— BEGIN —

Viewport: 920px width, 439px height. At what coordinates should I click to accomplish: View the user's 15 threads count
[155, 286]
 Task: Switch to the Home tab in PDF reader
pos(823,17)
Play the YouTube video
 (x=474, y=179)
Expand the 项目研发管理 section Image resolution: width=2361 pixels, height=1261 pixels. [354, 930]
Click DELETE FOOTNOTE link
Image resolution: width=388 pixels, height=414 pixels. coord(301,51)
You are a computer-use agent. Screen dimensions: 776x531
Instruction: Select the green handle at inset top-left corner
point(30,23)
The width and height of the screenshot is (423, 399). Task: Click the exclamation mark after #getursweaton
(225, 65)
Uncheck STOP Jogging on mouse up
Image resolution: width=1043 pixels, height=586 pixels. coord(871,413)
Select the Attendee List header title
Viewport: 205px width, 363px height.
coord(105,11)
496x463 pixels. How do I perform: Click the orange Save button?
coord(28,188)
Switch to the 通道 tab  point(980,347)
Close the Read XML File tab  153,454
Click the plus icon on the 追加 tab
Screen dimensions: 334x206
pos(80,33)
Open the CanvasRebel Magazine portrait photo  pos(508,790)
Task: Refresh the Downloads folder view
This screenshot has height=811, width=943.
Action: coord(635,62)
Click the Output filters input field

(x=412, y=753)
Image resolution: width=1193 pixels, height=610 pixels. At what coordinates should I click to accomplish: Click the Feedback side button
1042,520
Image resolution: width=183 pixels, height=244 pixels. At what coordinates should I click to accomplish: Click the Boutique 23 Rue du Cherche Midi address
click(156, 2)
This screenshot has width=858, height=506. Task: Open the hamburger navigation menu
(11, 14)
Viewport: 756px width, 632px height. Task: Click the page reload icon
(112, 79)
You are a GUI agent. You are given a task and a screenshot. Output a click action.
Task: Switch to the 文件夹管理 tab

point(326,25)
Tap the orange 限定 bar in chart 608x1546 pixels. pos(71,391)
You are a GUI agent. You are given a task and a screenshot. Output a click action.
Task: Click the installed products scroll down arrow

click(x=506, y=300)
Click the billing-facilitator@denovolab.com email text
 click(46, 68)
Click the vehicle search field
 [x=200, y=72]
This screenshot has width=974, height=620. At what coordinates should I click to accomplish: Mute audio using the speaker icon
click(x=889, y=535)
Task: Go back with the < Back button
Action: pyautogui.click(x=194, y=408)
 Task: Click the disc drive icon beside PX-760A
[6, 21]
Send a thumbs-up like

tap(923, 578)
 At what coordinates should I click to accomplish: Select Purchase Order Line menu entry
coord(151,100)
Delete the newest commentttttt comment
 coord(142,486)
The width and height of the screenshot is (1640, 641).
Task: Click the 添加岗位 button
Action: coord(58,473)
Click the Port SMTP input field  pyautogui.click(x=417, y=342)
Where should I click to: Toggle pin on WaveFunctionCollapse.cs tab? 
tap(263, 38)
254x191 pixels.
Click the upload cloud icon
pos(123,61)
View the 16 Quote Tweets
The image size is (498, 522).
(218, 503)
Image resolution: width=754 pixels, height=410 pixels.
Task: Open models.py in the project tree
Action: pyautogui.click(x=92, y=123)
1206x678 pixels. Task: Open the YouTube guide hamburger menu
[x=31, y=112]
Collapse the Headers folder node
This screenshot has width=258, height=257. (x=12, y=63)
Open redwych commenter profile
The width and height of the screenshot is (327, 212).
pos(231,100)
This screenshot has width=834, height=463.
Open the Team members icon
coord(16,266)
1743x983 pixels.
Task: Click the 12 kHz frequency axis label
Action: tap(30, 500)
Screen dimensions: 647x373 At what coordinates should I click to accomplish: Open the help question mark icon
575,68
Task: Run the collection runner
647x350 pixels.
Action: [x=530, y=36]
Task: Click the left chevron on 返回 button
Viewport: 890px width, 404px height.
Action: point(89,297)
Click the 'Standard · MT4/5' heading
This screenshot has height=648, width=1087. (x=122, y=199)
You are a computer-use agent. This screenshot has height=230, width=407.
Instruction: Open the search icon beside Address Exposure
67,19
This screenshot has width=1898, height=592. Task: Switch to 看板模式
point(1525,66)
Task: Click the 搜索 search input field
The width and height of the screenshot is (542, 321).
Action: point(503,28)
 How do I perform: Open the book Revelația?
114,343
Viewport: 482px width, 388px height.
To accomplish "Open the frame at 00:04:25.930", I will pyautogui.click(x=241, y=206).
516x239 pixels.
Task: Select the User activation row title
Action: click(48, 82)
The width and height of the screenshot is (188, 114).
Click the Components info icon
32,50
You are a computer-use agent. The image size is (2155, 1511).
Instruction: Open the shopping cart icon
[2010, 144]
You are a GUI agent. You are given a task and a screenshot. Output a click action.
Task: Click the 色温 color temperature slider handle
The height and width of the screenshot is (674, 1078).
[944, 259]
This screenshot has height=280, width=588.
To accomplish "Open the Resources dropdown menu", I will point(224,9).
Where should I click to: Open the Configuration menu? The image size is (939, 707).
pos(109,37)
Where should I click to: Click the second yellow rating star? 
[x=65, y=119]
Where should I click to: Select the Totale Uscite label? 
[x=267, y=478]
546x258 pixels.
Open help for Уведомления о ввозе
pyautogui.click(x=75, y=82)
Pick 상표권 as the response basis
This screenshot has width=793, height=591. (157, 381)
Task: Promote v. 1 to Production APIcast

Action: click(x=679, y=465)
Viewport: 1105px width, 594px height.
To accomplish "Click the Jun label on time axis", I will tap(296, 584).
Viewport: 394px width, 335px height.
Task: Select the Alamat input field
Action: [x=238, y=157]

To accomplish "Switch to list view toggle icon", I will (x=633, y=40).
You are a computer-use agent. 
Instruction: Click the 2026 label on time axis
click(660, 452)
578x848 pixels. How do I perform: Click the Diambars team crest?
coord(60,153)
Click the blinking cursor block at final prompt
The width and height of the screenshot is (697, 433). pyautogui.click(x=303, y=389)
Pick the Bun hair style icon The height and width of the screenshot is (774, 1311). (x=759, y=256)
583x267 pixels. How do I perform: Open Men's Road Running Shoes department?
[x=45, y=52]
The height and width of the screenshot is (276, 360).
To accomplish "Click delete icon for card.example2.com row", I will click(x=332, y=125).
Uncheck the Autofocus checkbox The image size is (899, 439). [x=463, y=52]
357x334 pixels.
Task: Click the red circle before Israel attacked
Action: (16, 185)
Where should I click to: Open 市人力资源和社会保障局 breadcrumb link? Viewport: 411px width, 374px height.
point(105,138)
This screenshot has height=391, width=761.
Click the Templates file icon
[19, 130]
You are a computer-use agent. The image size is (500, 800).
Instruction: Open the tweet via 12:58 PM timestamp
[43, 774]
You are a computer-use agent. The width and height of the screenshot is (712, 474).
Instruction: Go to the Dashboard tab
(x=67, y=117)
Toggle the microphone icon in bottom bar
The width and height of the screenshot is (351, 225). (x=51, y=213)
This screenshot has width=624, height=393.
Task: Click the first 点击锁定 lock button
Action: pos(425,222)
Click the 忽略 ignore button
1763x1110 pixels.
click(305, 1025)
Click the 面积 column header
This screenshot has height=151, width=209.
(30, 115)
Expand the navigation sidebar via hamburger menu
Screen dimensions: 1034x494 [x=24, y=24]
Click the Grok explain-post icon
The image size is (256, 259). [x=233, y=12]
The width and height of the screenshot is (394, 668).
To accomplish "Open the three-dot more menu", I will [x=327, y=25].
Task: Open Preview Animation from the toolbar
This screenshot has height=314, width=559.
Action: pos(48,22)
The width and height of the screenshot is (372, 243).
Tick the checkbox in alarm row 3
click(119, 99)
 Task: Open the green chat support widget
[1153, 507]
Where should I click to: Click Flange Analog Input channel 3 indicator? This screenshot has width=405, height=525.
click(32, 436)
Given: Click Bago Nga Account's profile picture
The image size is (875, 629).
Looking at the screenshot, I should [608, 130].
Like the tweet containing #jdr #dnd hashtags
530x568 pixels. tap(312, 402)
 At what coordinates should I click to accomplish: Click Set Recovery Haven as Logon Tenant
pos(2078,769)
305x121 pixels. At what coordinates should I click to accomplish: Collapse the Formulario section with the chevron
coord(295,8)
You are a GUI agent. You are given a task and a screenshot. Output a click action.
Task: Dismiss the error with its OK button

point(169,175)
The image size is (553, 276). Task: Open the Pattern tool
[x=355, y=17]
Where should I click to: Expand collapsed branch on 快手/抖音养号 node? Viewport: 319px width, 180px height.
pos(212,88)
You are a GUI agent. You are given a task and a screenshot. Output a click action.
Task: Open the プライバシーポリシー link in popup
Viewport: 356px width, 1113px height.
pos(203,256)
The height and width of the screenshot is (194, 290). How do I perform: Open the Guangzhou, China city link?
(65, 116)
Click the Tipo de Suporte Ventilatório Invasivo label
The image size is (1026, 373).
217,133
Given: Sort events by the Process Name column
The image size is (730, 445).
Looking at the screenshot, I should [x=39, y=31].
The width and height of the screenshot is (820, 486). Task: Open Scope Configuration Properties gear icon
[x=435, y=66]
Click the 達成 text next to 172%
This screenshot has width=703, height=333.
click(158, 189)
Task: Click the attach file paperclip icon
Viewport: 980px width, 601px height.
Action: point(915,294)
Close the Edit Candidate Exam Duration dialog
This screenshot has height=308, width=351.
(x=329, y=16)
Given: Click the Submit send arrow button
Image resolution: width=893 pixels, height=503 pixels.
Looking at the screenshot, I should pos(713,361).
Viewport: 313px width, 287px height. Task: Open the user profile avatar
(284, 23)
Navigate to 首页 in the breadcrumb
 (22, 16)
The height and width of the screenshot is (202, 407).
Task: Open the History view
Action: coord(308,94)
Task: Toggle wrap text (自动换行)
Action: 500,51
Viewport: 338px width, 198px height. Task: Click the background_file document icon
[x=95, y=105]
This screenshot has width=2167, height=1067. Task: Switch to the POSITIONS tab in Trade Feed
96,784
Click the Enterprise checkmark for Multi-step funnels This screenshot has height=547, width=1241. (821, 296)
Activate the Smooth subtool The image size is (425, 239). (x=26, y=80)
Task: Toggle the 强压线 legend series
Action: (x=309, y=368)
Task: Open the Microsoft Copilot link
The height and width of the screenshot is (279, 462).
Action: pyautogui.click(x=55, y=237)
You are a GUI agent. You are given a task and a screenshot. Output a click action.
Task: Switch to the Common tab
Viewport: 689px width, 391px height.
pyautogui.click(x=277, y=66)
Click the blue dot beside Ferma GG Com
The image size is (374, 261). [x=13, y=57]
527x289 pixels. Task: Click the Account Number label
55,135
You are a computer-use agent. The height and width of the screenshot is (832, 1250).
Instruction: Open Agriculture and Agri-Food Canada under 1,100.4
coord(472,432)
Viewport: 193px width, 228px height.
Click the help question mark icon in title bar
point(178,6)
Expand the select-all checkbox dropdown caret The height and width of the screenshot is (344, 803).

— END —

Task brief
Write out the lines exactly as they appear, from the line containing "This screenshot has width=2167, height=1067." through the end of the lines.

Finished task
This screenshot has width=2167, height=1067. Task: Switch to the POSITIONS tab in Trade Feed
96,784
Click the Enterprise checkmark for Multi-step funnels This screenshot has height=547, width=1241. (821, 296)
Activate the Smooth subtool The image size is (425, 239). (x=26, y=80)
Task: Toggle the 强压线 legend series
Action: (x=309, y=368)
Task: Open the Microsoft Copilot link
The height and width of the screenshot is (279, 462).
Action: pyautogui.click(x=55, y=237)
You are a GUI agent. You are given a task and a screenshot. Output a click action.
Task: Switch to the Common tab
Viewport: 689px width, 391px height.
pyautogui.click(x=277, y=66)
Click the blue dot beside Ferma GG Com
The image size is (374, 261). [x=13, y=57]
527x289 pixels. Task: Click the Account Number label
55,135
You are a computer-use agent. The height and width of the screenshot is (832, 1250).
Instruction: Open Agriculture and Agri-Food Canada under 1,100.4
coord(472,432)
Viewport: 193px width, 228px height.
Click the help question mark icon in title bar
point(178,6)
Expand the select-all checkbox dropdown caret The height and width of the screenshot is (344, 803).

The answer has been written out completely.